Congress Must Oppose the Trans-Pacific Partnership
PDF of this page |
The Trans-Pacific Partnership (TPP) is a proposed trade and investment agreement between the United States and eleven other Pacific Rim countries: Australia, New Zealand, Japan, Brunei, Singapore, Vietnam, Malaysia, Canada, Mexico, Peru, and Chile. After more than five years of planning and negotiation, the multi-thousand page treaty has been finalized and President Obama has signed it. But it is not binding on the United States until Congress ratifies it. Congress must oppose the TPP.
Throughout the years when the treaty was being written and negotiated, the general public and the media were denied access to the content of the treaty. Even Congress was excluded. But while labor, environmental, consumer, food safety, global health care, and other civil society groups were largely shut out, hundreds of “advisors” working for corporate interests were present, influencing the process.

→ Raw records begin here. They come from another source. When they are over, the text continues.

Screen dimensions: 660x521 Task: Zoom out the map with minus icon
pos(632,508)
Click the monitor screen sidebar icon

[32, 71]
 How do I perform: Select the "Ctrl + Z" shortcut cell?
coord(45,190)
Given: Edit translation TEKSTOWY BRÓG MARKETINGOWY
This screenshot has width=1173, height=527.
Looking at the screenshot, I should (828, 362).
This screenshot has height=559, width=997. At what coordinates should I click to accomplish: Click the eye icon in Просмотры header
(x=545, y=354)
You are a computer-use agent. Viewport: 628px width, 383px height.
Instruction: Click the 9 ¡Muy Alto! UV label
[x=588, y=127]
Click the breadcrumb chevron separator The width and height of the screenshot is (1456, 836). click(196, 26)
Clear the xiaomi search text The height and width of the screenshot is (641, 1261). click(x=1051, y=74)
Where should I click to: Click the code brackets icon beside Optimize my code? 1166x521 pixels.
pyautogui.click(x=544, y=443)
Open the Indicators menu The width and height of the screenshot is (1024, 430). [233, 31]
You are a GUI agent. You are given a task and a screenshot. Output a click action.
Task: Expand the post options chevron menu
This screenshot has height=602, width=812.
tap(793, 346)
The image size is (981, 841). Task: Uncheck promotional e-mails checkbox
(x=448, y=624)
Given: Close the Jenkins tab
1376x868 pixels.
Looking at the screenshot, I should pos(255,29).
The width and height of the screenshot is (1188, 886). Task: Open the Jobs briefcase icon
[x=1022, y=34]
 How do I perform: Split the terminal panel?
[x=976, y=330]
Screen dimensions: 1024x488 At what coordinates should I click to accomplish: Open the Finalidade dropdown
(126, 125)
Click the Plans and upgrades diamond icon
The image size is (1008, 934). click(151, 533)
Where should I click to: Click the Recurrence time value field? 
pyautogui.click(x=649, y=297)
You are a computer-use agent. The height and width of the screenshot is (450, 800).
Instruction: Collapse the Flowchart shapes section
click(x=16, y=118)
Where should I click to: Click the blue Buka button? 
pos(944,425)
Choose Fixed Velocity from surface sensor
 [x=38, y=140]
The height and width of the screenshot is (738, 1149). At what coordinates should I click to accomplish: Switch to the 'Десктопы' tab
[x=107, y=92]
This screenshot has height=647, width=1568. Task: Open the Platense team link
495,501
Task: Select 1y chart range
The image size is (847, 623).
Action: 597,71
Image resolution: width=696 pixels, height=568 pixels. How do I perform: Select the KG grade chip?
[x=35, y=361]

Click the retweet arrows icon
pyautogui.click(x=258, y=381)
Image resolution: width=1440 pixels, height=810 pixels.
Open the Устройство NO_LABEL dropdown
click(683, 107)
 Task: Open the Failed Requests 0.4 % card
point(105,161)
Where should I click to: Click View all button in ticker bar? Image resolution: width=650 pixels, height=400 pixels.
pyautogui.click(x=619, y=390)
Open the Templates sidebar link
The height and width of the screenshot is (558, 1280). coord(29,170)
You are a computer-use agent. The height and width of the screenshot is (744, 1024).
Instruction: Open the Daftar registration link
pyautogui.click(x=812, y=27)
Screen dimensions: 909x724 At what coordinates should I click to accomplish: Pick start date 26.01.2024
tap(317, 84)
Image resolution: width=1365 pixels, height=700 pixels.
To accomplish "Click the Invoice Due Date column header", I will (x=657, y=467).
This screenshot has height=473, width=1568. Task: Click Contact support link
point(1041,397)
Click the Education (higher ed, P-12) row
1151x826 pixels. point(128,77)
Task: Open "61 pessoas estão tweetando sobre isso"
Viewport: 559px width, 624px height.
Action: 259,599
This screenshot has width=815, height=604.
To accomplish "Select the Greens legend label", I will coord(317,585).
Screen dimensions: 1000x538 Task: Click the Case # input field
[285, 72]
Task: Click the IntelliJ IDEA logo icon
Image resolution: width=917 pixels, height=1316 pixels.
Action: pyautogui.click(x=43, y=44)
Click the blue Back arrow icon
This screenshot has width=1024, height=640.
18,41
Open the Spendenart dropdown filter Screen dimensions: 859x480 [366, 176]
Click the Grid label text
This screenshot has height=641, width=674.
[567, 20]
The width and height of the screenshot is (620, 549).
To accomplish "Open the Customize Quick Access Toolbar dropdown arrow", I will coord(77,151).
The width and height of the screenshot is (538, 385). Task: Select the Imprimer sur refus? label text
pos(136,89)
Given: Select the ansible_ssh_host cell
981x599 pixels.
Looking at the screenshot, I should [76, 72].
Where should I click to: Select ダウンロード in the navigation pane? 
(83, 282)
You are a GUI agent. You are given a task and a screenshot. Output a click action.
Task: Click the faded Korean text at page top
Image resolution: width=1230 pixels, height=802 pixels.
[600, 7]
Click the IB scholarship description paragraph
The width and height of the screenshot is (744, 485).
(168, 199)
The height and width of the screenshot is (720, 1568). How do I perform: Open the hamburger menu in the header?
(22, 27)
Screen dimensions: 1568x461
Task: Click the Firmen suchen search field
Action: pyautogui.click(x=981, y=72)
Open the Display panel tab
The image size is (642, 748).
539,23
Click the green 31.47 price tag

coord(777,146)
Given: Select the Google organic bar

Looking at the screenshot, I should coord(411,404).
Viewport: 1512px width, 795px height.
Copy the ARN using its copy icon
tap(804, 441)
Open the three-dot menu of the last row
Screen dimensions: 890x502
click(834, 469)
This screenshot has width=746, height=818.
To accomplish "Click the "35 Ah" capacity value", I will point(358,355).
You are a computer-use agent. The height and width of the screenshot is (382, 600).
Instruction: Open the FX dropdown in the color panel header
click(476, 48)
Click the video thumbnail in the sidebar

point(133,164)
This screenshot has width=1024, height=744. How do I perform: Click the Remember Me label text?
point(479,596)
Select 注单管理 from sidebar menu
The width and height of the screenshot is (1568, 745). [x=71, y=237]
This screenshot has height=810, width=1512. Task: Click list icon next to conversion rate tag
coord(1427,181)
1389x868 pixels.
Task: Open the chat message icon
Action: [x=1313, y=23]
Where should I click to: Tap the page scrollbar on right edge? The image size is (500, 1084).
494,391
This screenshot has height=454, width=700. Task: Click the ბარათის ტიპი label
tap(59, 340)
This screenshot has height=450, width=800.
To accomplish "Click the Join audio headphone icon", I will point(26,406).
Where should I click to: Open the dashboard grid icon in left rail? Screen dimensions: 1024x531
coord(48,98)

The TPP follows the pattern and incorporates many of the provisions we first saw in the North American Free Trade Agreement (NAFTA). This 1994 treaty between Canada, Mexico, and the U.S. has led to rising inequality in all three countries including stagnant or falling wages for many and job losses in the U.S. as corporations moved plants to Mexico and then on to China and other Asian countries in a search for the lowest wages, fewest regulations, and largest subsidies. NAFTA and other trade agreements like it are one important reason that corporate profits have been at record highs.
Over the past 25 years as globalization’s impact on our lives has expanded, so have national and international economic concerns. Income inequality has increased in the U.S. and in most other countries; despite great wealth, poverty entraps millions in the U.S. and billions around the world; and the degradation of creation accelerates. Economic globalization is certainly not the sole cause of any of these grave conditions but it has played an important role. In 2003, the UCC’s General Synod expressed concerns about globalization in a Pronouncement titled “A Faithful Response: Calling for a More Just, Humane Direction for Economic Globalization.”
In 2004 the international Church expressed its deep distress about the state of the economy and the earth. Meeting in Accra, Ghana, the World Communion of Reformed Churches – a fellowship of 57 million Christians in 214 member denominations located in 107 countries, a group that includes the United Church of Christ – approved the “Accra Confession” which states,
The policy of unlimited growth among industrialized countries and the drive for profit of transnational corporations have plundered the earth and severely damaged the environment. … This crisis is directly related to the development of neoliberal economic globalization … a global system that defends and protects the interests of the powerful. It affects and captivates us all. Further, in biblical terms, such a system of wealth accumulation at the expense of the poor is seen as unfaithful to God and responsible for preventable human suffering and is called Mammon. Jesus has told us that we cannot serve both God and Mammon (Luke 16.13).
This document was subsequently affirmed by the UCC’s General Synod and recommended to the whole church for prayer study and discernment.
Most of the TPP does not address traditional trade concerns but instead deals with other issues such as environmental standards, food safety, financial regulations, protections for workers and consumers, patents on pharmaceuticals, and energy policy. Under the guise of a trade agreement, treaty negotiators are writing and re-writing the rules of the national and international economies, behind closed doors and in a very undemocratic process. Safeguards and protections enacted into law in past decades, often only after hard struggle, are being undone.
There are many very troubling features of the proposed agreement.
• Under the “investor-state dispute resolution” provisions, a multinational firm may sue a local, state, or federal government if a public policy (for example, to ban an environmental toxin or limit the threat from unsafe food) reduces a firm’s “expected future profits.” The lawsuit would be heard by a special, secret three-person tribunal whose decision cannot be challenged and that is authorized to order payment of unlimited sums of taxpayer dollars. The United States already has rules established through democratic processes that govern lawsuits against the government. A new extrajudicial process is unnecessary and opens wide the door to abuse. More
• Protections for workers and the environment are weak and, in some cases, relax and erode existing standards.
• Buy American and Buy Local preferences are prohibited.
• It does not include the currency safeguards demanded by a bipartisan majority in Congress that would prevent known currency manipulators like Vietnam, Japan, and Malaysia from devaluing their currencies to gain an unfair trade advantage over U.S. firms.
If Congress approves the TPP, this legislation will replace and supersede existing U.S. law. Some of our current protections for workers, consumers, and the environment, and restrictions on corporate power and practices would be undone. Legislation that citizens have spent years getting enacted into law – to regulate banks, protect consumers, ensure workers’ rights, safeguard the environment, etc. – could be overturned. Trade agreements have become a way for multinational corporations to gain rights, repeal regulations, and expand opportunities for profit. They are a way for corporations to write and rewrite the rules of the U.S. and global economy. Congress must oppose the Trans-Pacific Partnership.